Sclerosant Foam Structure and Stability is Strongly Influenced by Liquid Air Fraction

Abstract

To determine the effects of sclerosant foam preparation and composition on foam structure, the time course of liquid drainage, and foam coarsening. Sodium tetradecyl sulphate (STS) and polidocanol (POL) foams were investigated in a range of concentrations (0.5-3%) and liquid-plus-air fractions (LAF; 1 + 2 to 1 + 8). Foam was injected into a vein simulation model (polyvinyl chloride tubing, inner diameter 3 mm, constant pressure 5-7 mmHg) filled with saline or blood. Liquid drainage, bubble count, and diameter were measured and documented by serial photography. Liquid drainage was faster in the vertical position than the horizontal one. In all variations, very small bubbles (diameter <30 μm) were generated initially that coarsened to form micro-foams (<250 μm).

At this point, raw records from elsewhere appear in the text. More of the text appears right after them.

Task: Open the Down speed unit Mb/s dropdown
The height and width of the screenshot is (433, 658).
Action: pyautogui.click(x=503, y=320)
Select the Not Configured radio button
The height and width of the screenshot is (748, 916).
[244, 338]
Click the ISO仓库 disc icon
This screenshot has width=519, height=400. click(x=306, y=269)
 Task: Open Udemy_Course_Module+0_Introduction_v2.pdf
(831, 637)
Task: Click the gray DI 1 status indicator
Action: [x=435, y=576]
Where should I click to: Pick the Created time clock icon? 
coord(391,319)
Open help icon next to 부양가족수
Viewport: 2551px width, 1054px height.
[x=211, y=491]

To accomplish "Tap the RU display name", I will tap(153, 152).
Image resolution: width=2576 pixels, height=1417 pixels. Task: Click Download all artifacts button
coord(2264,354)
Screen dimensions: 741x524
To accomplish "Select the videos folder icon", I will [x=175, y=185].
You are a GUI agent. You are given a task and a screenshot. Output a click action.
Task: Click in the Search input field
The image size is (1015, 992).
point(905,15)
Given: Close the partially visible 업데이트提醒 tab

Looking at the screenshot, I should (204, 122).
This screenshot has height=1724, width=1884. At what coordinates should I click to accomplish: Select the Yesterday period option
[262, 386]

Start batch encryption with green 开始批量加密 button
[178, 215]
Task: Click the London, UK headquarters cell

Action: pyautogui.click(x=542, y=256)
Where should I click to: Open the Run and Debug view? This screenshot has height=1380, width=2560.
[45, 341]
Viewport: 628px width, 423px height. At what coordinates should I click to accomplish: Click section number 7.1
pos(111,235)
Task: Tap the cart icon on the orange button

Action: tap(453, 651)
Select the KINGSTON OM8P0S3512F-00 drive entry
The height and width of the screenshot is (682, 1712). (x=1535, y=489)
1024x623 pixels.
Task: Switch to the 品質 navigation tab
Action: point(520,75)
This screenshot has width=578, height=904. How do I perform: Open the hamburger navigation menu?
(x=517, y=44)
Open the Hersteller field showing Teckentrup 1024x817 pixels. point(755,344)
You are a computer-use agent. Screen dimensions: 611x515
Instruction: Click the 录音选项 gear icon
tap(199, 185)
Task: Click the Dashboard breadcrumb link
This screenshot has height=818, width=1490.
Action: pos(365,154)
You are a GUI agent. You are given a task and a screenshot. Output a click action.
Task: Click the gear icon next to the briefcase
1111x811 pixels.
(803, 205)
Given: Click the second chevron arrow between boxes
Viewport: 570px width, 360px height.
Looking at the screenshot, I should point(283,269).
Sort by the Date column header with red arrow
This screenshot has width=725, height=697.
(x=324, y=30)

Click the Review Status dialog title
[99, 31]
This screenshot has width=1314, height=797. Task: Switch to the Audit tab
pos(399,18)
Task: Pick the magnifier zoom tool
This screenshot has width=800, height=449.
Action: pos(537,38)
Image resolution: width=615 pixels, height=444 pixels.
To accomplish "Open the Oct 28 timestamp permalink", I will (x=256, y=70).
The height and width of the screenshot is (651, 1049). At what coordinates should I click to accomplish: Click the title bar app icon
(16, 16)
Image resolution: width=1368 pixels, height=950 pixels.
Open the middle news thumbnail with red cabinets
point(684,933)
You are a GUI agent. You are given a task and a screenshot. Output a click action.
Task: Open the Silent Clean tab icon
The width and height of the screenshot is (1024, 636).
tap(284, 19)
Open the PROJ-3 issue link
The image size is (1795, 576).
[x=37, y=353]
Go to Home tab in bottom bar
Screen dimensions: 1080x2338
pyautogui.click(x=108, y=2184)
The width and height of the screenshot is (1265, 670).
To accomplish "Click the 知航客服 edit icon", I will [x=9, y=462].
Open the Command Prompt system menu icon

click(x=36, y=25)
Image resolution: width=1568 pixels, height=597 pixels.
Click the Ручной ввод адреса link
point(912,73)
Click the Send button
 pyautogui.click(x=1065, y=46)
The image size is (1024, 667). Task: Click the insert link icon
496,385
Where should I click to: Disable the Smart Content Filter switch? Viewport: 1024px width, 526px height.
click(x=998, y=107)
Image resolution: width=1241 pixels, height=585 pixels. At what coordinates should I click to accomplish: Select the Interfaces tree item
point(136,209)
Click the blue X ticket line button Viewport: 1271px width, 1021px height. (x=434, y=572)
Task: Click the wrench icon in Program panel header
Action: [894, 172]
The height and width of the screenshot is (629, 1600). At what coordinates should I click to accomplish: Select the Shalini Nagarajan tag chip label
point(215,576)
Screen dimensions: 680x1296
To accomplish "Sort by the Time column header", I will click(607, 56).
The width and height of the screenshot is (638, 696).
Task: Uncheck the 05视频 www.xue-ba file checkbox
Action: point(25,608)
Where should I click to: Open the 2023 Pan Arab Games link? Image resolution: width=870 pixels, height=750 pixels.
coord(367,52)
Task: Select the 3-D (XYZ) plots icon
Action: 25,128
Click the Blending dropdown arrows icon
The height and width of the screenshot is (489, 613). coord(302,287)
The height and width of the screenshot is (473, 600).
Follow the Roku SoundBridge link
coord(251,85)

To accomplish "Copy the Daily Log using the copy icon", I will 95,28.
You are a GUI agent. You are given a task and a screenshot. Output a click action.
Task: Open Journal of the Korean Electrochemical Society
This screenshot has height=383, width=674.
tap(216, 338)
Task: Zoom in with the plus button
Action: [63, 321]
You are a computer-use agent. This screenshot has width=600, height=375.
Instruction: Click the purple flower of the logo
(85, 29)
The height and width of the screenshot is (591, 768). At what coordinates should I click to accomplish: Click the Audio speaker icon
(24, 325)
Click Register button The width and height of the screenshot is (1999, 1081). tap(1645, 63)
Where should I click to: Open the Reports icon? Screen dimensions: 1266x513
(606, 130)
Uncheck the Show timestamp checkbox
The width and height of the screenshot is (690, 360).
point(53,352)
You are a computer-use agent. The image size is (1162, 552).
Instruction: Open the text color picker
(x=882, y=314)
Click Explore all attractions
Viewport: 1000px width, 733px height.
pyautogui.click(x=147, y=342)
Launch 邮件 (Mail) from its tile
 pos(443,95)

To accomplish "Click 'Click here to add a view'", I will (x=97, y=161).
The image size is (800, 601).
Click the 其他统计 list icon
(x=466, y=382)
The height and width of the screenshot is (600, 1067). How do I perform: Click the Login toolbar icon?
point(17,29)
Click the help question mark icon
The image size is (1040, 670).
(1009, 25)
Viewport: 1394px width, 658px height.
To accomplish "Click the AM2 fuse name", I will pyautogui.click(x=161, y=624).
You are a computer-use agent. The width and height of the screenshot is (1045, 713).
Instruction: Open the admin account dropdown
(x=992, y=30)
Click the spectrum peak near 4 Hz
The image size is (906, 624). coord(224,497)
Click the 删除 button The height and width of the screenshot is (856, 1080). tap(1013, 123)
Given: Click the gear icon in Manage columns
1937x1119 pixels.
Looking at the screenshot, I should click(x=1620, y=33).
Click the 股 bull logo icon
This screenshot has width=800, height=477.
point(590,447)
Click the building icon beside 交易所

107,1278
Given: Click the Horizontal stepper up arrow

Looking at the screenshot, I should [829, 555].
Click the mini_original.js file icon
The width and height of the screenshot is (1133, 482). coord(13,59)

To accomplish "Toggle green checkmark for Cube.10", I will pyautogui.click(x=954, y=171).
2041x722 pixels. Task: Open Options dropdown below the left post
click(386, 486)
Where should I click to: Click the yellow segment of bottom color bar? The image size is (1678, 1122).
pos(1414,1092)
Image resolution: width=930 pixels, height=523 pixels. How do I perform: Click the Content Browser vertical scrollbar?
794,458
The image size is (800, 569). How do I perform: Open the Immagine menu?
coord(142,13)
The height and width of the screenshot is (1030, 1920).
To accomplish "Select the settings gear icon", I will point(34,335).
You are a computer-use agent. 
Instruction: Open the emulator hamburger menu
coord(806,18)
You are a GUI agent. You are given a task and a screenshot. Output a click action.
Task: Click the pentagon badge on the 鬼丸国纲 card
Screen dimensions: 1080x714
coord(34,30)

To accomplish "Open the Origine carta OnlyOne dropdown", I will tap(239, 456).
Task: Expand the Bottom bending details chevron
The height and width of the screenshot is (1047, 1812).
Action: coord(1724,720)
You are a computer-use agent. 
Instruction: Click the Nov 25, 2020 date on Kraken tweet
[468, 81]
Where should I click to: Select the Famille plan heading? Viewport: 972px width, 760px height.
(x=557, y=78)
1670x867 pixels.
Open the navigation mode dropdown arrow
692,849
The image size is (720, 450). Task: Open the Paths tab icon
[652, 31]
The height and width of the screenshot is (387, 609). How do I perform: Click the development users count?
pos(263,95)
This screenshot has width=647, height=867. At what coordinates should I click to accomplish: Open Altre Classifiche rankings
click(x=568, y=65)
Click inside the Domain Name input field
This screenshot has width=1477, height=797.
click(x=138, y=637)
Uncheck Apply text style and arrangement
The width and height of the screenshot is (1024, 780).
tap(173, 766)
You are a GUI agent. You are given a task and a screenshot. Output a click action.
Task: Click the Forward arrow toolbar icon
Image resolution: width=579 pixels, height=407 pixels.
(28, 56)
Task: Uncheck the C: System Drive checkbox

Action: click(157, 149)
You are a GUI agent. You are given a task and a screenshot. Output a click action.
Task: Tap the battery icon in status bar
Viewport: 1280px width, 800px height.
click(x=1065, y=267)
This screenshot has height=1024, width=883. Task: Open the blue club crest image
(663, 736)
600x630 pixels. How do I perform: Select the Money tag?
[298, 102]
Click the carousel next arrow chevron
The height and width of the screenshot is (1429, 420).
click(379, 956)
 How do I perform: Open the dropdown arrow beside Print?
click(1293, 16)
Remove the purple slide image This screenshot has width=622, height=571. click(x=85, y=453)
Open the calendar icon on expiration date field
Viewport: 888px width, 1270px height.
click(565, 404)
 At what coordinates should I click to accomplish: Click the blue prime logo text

By 3 minutes mini-foams (>250 μm) and by 7.5 minutes macro-foams (>500 μm) were formed. Following injection, the upper regions of foam coarsened faster as liquid drained to the bottom of the vessel. Wet preparations produced significantly smaller bubbles. Low concentration POL foam produced significantly higher bubble counts and coarsened slower than STS. Foam structure is strongly influenced by the LAF. Despite the initial formation of micro-bubbles in the syringe, mini- and macro-bubbles are formed in target vessels with time post-injection.